<<<<

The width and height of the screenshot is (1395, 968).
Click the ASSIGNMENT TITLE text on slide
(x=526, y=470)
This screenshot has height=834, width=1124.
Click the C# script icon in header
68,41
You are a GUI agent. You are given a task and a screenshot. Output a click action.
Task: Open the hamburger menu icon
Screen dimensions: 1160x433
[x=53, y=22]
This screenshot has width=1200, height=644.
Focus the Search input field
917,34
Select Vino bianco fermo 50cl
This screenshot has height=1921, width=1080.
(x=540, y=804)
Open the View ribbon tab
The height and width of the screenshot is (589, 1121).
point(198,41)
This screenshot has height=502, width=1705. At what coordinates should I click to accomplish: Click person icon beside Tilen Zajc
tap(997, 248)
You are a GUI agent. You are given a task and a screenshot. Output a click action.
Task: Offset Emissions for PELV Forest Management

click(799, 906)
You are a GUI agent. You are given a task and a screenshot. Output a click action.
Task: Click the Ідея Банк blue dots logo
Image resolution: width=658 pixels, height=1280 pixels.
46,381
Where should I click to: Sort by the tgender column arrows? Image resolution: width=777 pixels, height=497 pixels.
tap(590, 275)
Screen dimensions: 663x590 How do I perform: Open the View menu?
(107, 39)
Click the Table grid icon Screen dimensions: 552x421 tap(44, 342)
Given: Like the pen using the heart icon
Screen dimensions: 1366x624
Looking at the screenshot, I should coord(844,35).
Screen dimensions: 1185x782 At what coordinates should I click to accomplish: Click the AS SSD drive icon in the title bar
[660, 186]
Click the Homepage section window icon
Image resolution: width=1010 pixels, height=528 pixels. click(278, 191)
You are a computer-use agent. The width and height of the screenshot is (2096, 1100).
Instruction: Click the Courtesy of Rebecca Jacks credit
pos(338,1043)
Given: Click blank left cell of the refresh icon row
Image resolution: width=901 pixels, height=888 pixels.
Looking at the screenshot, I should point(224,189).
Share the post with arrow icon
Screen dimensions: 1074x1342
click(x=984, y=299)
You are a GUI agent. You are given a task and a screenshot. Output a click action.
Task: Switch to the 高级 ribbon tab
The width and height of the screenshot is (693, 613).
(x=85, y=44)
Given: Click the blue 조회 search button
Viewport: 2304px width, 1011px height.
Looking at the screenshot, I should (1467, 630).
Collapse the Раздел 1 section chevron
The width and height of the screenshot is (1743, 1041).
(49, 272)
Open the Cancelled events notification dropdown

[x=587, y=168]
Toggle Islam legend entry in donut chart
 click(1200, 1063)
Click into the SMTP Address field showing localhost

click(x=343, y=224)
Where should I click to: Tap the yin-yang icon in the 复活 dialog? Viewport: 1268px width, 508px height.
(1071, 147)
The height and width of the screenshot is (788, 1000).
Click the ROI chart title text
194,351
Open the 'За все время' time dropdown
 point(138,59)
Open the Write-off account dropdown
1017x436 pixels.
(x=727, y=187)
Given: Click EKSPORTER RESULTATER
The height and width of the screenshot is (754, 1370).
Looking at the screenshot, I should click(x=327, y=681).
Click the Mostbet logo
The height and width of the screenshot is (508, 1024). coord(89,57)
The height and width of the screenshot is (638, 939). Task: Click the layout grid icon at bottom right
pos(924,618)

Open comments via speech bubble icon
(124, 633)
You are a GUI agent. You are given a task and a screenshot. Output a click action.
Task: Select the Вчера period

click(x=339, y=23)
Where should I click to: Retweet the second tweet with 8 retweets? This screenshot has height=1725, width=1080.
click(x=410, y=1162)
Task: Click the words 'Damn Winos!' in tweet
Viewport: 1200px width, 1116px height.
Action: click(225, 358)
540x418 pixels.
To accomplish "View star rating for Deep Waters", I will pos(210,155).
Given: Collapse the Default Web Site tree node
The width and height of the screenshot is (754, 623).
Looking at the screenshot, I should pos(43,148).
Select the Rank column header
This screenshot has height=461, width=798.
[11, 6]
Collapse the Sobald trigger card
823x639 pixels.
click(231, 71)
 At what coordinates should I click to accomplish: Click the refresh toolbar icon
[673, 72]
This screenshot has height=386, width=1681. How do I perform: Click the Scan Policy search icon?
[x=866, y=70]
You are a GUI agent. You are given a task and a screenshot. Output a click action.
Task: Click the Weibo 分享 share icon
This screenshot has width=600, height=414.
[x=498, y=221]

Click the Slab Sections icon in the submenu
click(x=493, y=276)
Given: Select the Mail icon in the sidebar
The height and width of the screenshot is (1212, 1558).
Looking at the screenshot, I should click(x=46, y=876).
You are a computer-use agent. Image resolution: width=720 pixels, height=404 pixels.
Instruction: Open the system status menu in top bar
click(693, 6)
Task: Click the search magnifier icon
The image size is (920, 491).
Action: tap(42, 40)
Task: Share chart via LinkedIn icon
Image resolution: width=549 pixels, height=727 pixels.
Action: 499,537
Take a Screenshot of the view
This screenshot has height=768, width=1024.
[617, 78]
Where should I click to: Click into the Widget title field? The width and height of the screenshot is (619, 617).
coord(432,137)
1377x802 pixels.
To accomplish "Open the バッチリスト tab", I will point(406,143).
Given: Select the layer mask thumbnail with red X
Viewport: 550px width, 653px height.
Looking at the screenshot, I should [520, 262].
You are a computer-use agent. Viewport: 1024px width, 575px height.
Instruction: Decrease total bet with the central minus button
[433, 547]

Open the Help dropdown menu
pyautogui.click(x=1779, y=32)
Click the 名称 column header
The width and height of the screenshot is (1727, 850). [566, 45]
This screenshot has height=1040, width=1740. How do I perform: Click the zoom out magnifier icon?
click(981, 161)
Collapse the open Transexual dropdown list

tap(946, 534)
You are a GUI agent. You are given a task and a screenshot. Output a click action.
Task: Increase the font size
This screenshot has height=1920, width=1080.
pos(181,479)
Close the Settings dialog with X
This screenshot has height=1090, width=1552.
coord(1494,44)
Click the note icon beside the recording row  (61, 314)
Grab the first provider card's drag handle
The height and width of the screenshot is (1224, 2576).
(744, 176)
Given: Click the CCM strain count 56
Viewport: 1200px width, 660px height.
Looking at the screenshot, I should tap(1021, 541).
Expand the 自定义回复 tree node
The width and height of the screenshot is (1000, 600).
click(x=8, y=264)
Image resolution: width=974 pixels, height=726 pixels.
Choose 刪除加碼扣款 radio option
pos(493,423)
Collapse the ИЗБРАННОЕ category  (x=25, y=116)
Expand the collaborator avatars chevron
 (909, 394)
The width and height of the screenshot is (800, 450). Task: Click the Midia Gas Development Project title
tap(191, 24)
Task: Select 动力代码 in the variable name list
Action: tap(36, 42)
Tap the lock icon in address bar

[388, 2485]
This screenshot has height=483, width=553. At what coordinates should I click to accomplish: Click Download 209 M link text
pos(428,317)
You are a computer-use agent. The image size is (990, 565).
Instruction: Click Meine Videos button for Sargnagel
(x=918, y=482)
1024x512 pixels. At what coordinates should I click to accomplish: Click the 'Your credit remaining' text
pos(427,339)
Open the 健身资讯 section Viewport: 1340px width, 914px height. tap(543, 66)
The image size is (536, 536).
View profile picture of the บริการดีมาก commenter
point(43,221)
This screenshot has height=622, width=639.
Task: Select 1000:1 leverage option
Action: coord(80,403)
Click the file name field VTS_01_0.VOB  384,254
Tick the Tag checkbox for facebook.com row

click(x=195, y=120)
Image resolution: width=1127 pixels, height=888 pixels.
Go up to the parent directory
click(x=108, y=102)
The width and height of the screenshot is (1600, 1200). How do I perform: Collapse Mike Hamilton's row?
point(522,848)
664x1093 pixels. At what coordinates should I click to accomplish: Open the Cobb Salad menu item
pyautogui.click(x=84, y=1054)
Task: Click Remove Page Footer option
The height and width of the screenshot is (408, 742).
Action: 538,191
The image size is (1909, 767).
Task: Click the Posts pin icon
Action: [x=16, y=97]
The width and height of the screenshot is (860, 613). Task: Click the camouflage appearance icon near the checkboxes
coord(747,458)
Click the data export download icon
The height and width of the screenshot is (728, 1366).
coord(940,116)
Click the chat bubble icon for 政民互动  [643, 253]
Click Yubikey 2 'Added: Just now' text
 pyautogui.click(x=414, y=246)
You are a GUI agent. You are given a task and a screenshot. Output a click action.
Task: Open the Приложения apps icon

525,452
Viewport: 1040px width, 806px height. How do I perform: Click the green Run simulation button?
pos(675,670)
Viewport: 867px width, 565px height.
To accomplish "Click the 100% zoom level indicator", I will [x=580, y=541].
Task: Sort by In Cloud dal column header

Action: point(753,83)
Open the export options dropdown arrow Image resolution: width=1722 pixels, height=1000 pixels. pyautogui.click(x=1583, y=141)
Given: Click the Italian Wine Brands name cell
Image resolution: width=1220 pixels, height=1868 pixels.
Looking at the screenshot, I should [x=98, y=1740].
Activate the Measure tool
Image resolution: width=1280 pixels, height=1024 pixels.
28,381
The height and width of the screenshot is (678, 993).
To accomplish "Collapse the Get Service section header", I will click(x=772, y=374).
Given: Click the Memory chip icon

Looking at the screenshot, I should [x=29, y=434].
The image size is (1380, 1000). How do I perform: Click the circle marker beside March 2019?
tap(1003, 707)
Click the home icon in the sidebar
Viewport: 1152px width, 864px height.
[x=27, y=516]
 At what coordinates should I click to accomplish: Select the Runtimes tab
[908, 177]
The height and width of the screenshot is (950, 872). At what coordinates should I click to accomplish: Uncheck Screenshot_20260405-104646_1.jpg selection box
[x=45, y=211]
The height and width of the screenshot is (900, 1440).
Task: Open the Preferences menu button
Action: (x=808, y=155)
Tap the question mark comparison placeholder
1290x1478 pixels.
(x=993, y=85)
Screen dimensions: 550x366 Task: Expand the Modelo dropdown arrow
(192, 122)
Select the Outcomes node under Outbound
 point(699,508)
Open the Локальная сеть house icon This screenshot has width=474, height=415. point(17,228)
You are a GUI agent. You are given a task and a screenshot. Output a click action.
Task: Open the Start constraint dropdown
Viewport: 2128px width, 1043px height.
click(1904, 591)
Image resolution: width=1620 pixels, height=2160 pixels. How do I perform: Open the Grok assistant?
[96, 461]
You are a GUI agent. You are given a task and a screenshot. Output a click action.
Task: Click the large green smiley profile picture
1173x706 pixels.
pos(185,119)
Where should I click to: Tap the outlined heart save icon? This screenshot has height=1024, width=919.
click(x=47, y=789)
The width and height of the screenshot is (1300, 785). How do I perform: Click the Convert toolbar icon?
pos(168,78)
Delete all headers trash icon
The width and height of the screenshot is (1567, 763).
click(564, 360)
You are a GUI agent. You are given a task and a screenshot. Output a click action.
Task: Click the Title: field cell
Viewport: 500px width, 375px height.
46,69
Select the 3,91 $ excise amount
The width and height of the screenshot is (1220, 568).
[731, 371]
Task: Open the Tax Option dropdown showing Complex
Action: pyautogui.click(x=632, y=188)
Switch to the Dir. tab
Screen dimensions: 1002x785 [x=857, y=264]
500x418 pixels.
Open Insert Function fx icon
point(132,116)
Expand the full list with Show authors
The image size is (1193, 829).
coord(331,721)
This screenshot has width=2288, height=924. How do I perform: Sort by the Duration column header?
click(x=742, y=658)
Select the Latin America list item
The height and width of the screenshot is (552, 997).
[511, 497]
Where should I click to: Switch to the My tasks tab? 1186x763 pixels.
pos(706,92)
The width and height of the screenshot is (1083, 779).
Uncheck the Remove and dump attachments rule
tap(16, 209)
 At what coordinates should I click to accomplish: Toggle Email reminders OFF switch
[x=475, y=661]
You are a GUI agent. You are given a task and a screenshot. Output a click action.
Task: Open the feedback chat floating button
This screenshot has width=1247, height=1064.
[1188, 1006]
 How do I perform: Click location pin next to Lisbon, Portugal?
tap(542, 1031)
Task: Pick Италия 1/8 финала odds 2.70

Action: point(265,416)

>>>>

Through the line that contains "Given: Like the pen using the heart icon", copy the material above exactly, beginning at its first line and including nothing more.

▶ _RESULT OF THIS TASK_
The width and height of the screenshot is (1395, 968).
Click the ASSIGNMENT TITLE text on slide
(x=526, y=470)
This screenshot has height=834, width=1124.
Click the C# script icon in header
68,41
You are a GUI agent. You are given a task and a screenshot. Output a click action.
Task: Open the hamburger menu icon
Screen dimensions: 1160x433
[x=53, y=22]
This screenshot has width=1200, height=644.
Focus the Search input field
917,34
Select Vino bianco fermo 50cl
This screenshot has height=1921, width=1080.
(x=540, y=804)
Open the View ribbon tab
The height and width of the screenshot is (589, 1121).
point(198,41)
This screenshot has height=502, width=1705. At what coordinates should I click to accomplish: Click person icon beside Tilen Zajc
tap(997, 248)
You are a GUI agent. You are given a task and a screenshot. Output a click action.
Task: Offset Emissions for PELV Forest Management

click(799, 906)
You are a GUI agent. You are given a task and a screenshot. Output a click action.
Task: Click the Ідея Банк blue dots logo
Image resolution: width=658 pixels, height=1280 pixels.
46,381
Where should I click to: Sort by the tgender column arrows? Image resolution: width=777 pixels, height=497 pixels.
tap(590, 275)
Screen dimensions: 663x590 How do I perform: Open the View menu?
(107, 39)
Click the Table grid icon Screen dimensions: 552x421 tap(44, 342)
Given: Like the pen using the heart icon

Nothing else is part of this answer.